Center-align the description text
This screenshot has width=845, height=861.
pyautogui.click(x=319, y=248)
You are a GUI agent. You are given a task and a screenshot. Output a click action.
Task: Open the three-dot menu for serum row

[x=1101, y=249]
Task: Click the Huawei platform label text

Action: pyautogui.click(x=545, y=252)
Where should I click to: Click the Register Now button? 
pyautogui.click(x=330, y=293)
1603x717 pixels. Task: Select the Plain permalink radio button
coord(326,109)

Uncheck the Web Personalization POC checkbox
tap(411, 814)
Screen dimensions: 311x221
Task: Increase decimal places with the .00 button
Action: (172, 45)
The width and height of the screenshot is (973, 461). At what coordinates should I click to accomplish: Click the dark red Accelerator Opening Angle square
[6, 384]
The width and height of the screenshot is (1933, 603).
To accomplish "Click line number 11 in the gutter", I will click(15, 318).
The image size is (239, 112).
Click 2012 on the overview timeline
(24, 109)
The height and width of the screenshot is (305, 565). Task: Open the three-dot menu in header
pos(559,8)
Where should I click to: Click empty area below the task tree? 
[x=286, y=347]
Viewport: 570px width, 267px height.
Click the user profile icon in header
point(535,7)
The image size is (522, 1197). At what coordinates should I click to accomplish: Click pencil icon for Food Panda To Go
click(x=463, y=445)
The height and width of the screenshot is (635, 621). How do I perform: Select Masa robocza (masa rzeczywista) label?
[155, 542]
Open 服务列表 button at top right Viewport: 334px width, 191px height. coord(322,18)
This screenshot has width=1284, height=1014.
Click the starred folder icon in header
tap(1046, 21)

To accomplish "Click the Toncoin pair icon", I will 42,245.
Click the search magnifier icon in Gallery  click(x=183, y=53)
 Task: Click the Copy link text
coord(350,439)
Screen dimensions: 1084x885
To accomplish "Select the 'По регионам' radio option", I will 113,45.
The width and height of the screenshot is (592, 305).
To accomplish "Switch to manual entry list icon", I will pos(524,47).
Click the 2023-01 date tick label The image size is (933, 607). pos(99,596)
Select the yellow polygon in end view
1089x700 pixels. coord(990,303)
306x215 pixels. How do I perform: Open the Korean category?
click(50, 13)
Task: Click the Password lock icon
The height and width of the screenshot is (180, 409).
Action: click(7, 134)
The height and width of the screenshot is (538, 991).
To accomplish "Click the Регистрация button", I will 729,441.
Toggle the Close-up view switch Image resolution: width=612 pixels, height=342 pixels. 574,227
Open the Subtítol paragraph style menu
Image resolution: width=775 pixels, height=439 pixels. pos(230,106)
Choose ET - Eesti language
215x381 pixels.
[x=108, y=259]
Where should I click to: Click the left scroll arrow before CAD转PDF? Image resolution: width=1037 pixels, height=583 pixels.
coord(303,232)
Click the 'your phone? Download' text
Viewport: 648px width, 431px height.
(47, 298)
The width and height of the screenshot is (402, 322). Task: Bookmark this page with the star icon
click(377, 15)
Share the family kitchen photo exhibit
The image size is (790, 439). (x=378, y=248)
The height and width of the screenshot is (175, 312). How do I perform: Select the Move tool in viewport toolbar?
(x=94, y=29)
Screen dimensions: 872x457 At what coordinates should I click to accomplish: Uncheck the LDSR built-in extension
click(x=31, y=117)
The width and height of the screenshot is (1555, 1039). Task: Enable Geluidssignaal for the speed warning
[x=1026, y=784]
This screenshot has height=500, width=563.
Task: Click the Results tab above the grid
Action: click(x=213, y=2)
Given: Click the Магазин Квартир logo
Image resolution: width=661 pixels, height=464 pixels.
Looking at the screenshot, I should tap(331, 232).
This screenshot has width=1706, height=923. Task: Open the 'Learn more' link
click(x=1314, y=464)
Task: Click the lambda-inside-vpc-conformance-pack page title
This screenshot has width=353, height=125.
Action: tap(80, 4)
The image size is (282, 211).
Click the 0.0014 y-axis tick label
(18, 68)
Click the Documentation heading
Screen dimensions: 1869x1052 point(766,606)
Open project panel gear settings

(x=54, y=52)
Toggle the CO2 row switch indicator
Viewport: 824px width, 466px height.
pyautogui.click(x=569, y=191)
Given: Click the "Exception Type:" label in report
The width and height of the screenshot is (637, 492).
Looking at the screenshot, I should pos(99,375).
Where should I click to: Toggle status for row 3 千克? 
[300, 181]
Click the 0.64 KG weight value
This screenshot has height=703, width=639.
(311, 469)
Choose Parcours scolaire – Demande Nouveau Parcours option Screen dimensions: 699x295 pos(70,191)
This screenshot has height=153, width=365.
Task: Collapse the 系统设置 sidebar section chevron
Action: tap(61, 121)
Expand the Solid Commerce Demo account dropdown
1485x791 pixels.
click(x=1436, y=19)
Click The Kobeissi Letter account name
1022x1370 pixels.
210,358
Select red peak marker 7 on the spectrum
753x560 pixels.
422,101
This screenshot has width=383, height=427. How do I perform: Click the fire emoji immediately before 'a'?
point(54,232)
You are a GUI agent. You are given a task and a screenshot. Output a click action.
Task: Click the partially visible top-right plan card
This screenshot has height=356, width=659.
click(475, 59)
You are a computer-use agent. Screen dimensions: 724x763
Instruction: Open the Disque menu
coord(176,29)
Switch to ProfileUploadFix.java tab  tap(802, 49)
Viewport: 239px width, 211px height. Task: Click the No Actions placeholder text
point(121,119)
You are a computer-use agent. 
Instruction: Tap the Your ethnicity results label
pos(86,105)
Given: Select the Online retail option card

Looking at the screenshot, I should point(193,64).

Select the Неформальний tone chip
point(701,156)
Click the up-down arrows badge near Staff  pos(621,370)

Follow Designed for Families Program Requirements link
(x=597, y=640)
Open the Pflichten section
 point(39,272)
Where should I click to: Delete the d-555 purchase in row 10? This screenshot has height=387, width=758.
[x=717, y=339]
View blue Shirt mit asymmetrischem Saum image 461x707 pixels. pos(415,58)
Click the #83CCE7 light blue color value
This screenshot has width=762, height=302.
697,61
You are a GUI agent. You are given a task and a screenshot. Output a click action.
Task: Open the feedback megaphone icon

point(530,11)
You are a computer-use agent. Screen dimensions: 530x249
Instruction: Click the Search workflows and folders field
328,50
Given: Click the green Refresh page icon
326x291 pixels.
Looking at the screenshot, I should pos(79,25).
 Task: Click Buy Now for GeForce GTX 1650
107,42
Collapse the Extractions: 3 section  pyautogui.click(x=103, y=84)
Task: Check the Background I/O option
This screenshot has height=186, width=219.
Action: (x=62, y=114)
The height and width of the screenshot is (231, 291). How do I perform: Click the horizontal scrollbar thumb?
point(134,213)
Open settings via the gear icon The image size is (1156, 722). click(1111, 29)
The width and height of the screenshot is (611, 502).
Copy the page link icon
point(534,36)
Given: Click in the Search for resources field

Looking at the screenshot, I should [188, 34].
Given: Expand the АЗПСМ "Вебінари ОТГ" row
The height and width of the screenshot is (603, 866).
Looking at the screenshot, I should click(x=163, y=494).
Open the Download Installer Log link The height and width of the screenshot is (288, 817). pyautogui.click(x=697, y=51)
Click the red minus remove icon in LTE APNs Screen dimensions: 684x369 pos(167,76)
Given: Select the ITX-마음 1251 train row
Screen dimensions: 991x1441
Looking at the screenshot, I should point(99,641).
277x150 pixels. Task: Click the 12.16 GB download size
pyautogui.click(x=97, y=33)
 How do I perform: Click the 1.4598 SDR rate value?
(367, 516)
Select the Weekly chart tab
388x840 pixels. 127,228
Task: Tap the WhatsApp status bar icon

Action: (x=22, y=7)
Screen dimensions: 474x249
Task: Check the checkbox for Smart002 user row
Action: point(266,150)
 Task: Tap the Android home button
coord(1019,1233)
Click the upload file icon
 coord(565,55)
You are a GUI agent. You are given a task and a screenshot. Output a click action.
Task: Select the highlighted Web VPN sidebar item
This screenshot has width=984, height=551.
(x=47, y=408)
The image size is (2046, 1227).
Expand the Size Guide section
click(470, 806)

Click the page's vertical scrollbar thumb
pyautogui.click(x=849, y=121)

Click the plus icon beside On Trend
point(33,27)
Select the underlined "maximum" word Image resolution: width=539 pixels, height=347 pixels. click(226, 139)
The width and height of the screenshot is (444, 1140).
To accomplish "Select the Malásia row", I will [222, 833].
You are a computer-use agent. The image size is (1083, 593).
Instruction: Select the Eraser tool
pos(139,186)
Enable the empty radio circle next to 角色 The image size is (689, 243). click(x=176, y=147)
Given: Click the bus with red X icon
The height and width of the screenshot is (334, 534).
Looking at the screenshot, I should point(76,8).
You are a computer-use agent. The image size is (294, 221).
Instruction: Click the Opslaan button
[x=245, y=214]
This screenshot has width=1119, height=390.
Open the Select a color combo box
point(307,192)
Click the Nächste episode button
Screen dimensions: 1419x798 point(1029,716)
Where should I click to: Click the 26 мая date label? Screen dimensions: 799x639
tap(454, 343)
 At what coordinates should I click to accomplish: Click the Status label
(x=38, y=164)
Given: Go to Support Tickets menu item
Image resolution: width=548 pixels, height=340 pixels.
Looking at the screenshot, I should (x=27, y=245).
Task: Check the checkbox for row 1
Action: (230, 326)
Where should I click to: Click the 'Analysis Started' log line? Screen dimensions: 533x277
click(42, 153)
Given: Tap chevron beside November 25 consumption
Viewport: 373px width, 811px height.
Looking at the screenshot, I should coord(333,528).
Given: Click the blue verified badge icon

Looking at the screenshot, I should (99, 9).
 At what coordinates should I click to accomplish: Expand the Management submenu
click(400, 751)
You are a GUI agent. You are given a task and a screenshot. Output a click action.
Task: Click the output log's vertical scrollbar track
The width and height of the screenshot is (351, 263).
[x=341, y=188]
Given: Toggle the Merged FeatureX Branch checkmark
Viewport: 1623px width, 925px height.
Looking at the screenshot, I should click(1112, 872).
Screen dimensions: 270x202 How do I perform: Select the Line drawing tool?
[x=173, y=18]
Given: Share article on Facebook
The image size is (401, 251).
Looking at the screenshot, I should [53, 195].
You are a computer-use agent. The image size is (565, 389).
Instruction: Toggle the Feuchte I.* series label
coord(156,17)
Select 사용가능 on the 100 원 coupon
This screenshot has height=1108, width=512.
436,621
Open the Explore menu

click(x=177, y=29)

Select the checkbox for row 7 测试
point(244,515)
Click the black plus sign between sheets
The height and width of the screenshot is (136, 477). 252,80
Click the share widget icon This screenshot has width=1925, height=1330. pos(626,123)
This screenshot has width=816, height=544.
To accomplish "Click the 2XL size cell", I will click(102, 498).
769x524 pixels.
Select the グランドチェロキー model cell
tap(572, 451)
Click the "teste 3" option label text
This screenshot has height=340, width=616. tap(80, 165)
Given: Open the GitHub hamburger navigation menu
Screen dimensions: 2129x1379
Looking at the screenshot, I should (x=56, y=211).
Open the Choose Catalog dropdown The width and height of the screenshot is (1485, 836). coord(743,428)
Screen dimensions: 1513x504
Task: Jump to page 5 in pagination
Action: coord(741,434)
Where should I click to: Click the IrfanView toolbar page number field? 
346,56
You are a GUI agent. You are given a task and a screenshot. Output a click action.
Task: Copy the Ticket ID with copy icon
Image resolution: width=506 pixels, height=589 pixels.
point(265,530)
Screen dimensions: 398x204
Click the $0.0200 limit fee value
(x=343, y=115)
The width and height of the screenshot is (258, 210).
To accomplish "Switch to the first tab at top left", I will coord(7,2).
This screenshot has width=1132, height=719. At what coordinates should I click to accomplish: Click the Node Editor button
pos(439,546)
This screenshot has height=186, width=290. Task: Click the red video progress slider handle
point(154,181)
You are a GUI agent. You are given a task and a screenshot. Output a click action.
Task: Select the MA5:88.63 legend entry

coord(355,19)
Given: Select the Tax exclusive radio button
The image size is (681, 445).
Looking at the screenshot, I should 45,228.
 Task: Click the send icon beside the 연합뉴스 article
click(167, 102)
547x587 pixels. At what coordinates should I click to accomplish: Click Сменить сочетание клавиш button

============

**Objective:** Rewrite everything from the line that contains "Task: Click the Password lock icon" down to the line that contains "[x=108, y=259]", changing "screenshot" to "screen capture" and leaving the rest untouched.

**Expected answer:**
Task: Click the Password lock icon
The height and width of the screen capture is (180, 409).
Action: click(7, 134)
The height and width of the screen capture is (538, 991).
To accomplish "Click the Регистрация button", I will 729,441.
Toggle the Close-up view switch Image resolution: width=612 pixels, height=342 pixels. 574,227
Open the Subtítol paragraph style menu
Image resolution: width=775 pixels, height=439 pixels. pos(230,106)
Choose ET - Eesti language
215x381 pixels.
[x=108, y=259]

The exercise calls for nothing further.